Provided data: Begin

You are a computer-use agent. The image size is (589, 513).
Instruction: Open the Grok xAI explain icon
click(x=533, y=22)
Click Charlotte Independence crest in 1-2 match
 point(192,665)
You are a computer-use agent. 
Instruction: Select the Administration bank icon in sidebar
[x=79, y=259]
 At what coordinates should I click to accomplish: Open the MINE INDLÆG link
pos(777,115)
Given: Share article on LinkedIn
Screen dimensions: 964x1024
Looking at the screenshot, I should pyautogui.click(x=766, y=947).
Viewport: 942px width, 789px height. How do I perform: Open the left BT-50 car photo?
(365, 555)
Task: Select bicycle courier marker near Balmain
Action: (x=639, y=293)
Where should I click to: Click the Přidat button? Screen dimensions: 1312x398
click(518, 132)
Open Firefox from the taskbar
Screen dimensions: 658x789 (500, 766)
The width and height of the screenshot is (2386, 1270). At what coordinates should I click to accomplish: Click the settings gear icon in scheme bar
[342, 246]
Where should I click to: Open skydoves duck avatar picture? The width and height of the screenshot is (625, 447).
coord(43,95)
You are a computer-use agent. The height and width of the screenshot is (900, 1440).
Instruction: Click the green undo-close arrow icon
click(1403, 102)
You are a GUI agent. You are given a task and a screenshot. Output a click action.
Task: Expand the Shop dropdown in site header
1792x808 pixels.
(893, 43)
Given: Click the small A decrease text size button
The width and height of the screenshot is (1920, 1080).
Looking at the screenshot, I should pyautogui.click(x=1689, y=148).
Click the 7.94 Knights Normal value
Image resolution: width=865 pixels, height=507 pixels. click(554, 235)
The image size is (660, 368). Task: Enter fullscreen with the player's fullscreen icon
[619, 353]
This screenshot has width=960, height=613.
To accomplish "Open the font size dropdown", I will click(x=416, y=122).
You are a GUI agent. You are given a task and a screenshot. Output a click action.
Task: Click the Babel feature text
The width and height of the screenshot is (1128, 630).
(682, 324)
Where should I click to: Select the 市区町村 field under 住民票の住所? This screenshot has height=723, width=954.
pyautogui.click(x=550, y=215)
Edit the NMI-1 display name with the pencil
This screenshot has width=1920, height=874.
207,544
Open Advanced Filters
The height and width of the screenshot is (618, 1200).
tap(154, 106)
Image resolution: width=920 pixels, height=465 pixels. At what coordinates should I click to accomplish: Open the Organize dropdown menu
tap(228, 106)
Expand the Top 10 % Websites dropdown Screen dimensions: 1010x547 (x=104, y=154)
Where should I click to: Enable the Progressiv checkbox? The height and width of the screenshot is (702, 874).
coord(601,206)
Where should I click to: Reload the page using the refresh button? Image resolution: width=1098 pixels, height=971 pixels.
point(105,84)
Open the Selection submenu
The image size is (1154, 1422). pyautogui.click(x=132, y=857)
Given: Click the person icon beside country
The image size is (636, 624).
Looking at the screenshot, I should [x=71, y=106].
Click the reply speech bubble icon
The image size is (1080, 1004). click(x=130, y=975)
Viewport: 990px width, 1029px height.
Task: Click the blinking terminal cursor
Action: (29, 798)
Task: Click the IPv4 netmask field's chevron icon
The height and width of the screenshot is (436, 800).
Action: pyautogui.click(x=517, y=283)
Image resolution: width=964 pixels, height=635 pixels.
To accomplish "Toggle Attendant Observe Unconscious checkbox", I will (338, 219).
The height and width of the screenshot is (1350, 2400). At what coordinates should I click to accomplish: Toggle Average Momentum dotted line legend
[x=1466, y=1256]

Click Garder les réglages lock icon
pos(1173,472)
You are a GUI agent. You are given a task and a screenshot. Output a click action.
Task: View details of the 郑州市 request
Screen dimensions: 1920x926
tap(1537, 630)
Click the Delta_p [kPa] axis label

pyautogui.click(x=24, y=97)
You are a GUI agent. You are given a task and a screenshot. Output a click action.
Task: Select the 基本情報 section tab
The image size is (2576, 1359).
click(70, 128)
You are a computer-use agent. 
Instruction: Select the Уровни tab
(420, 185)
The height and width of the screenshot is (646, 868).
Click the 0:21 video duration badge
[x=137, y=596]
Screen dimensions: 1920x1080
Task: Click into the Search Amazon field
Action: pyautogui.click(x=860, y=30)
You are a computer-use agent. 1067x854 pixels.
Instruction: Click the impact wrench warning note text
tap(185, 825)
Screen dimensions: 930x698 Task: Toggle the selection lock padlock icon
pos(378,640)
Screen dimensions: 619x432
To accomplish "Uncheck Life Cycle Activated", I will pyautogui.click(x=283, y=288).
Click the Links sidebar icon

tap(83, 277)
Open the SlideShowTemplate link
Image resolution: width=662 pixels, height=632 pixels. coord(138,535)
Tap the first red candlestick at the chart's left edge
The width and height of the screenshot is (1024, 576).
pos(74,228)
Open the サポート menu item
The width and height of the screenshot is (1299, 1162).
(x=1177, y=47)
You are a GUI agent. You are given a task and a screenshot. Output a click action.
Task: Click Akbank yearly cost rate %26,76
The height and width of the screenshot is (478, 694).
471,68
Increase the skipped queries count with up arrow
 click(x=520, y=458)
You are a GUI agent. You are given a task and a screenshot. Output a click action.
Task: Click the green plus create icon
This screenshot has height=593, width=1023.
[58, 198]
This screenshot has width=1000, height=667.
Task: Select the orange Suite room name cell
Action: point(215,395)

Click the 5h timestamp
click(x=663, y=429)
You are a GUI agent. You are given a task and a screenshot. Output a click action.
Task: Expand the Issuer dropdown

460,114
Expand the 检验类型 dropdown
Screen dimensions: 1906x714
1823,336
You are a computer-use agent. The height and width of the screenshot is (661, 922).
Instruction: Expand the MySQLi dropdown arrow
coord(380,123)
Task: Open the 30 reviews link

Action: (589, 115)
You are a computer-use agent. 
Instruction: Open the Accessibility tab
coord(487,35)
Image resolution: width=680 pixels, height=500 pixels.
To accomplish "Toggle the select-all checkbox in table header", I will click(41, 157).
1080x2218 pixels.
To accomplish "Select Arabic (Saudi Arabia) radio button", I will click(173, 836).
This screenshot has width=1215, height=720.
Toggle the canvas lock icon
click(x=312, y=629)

Provided data: End

_Exercise goal_: The material should be transcribed exactly, every line included.

_Written reply_:
You are a computer-use agent. The image size is (589, 513).
Instruction: Open the Grok xAI explain icon
click(x=533, y=22)
Click Charlotte Independence crest in 1-2 match
 point(192,665)
You are a computer-use agent. 
Instruction: Select the Administration bank icon in sidebar
[x=79, y=259]
 At what coordinates should I click to accomplish: Open the MINE INDLÆG link
pos(777,115)
Given: Share article on LinkedIn
Screen dimensions: 964x1024
Looking at the screenshot, I should pyautogui.click(x=766, y=947).
Viewport: 942px width, 789px height. How do I perform: Open the left BT-50 car photo?
(365, 555)
Task: Select bicycle courier marker near Balmain
Action: (x=639, y=293)
Where should I click to: Click the Přidat button? Screen dimensions: 1312x398
click(518, 132)
Open Firefox from the taskbar
Screen dimensions: 658x789 (500, 766)
The width and height of the screenshot is (2386, 1270). At what coordinates should I click to accomplish: Click the settings gear icon in scheme bar
[342, 246]
Where should I click to: Open skydoves duck avatar picture? The width and height of the screenshot is (625, 447).
coord(43,95)
You are a computer-use agent. The height and width of the screenshot is (900, 1440).
Instruction: Click the green undo-close arrow icon
click(1403, 102)
You are a GUI agent. You are given a task and a screenshot. Output a click action.
Task: Expand the Shop dropdown in site header
1792x808 pixels.
(893, 43)
Given: Click the small A decrease text size button
The width and height of the screenshot is (1920, 1080).
Looking at the screenshot, I should pyautogui.click(x=1689, y=148).
Click the 7.94 Knights Normal value
Image resolution: width=865 pixels, height=507 pixels. click(554, 235)
The image size is (660, 368). Task: Enter fullscreen with the player's fullscreen icon
[619, 353]
This screenshot has width=960, height=613.
To accomplish "Open the font size dropdown", I will click(x=416, y=122).
You are a GUI agent. You are given a task and a screenshot. Output a click action.
Task: Click the Babel feature text
The width and height of the screenshot is (1128, 630).
(682, 324)
Where should I click to: Select the 市区町村 field under 住民票の住所? This screenshot has height=723, width=954.
pyautogui.click(x=550, y=215)
Edit the NMI-1 display name with the pencil
This screenshot has width=1920, height=874.
207,544
Open Advanced Filters
The height and width of the screenshot is (618, 1200).
tap(154, 106)
Image resolution: width=920 pixels, height=465 pixels. At what coordinates should I click to accomplish: Open the Organize dropdown menu
tap(228, 106)
Expand the Top 10 % Websites dropdown Screen dimensions: 1010x547 (x=104, y=154)
Where should I click to: Enable the Progressiv checkbox? The height and width of the screenshot is (702, 874).
coord(601,206)
Where should I click to: Reload the page using the refresh button? Image resolution: width=1098 pixels, height=971 pixels.
point(105,84)
Open the Selection submenu
The image size is (1154, 1422). pyautogui.click(x=132, y=857)
Given: Click the person icon beside country
The image size is (636, 624).
Looking at the screenshot, I should [x=71, y=106].
Click the reply speech bubble icon
The image size is (1080, 1004). click(x=130, y=975)
Viewport: 990px width, 1029px height.
Task: Click the blinking terminal cursor
Action: (29, 798)
Task: Click the IPv4 netmask field's chevron icon
The height and width of the screenshot is (436, 800).
Action: pyautogui.click(x=517, y=283)
Image resolution: width=964 pixels, height=635 pixels.
To accomplish "Toggle Attendant Observe Unconscious checkbox", I will (338, 219).
The height and width of the screenshot is (1350, 2400). At what coordinates should I click to accomplish: Toggle Average Momentum dotted line legend
[x=1466, y=1256]

Click Garder les réglages lock icon
pos(1173,472)
You are a GUI agent. You are given a task and a screenshot. Output a click action.
Task: View details of the 郑州市 request
Screen dimensions: 1920x926
tap(1537, 630)
Click the Delta_p [kPa] axis label

pyautogui.click(x=24, y=97)
You are a GUI agent. You are given a task and a screenshot. Output a click action.
Task: Select the 基本情報 section tab
The image size is (2576, 1359).
click(70, 128)
You are a computer-use agent. 
Instruction: Select the Уровни tab
(420, 185)
The height and width of the screenshot is (646, 868).
Click the 0:21 video duration badge
[x=137, y=596]
Screen dimensions: 1920x1080
Task: Click into the Search Amazon field
Action: pyautogui.click(x=860, y=30)
You are a computer-use agent. 1067x854 pixels.
Instruction: Click the impact wrench warning note text
tap(185, 825)
Screen dimensions: 930x698 Task: Toggle the selection lock padlock icon
pos(378,640)
Screen dimensions: 619x432
To accomplish "Uncheck Life Cycle Activated", I will pyautogui.click(x=283, y=288).
Click the Links sidebar icon

tap(83, 277)
Open the SlideShowTemplate link
Image resolution: width=662 pixels, height=632 pixels. coord(138,535)
Tap the first red candlestick at the chart's left edge
The width and height of the screenshot is (1024, 576).
pos(74,228)
Open the サポート menu item
The width and height of the screenshot is (1299, 1162).
(x=1177, y=47)
You are a GUI agent. You are given a task and a screenshot. Output a click action.
Task: Click Akbank yearly cost rate %26,76
The height and width of the screenshot is (478, 694).
471,68
Increase the skipped queries count with up arrow
 click(x=520, y=458)
You are a GUI agent. You are given a task and a screenshot. Output a click action.
Task: Click the green plus create icon
This screenshot has height=593, width=1023.
[58, 198]
This screenshot has width=1000, height=667.
Task: Select the orange Suite room name cell
Action: point(215,395)

Click the 5h timestamp
click(x=663, y=429)
You are a GUI agent. You are given a task and a screenshot. Output a click action.
Task: Expand the Issuer dropdown

460,114
Expand the 检验类型 dropdown
Screen dimensions: 1906x714
1823,336
You are a computer-use agent. The height and width of the screenshot is (661, 922).
Instruction: Expand the MySQLi dropdown arrow
coord(380,123)
Task: Open the 30 reviews link

Action: (589, 115)
You are a computer-use agent. 
Instruction: Open the Accessibility tab
coord(487,35)
Image resolution: width=680 pixels, height=500 pixels.
To accomplish "Toggle the select-all checkbox in table header", I will click(41, 157).
1080x2218 pixels.
To accomplish "Select Arabic (Saudi Arabia) radio button", I will click(173, 836).
This screenshot has width=1215, height=720.
Toggle the canvas lock icon
click(x=312, y=629)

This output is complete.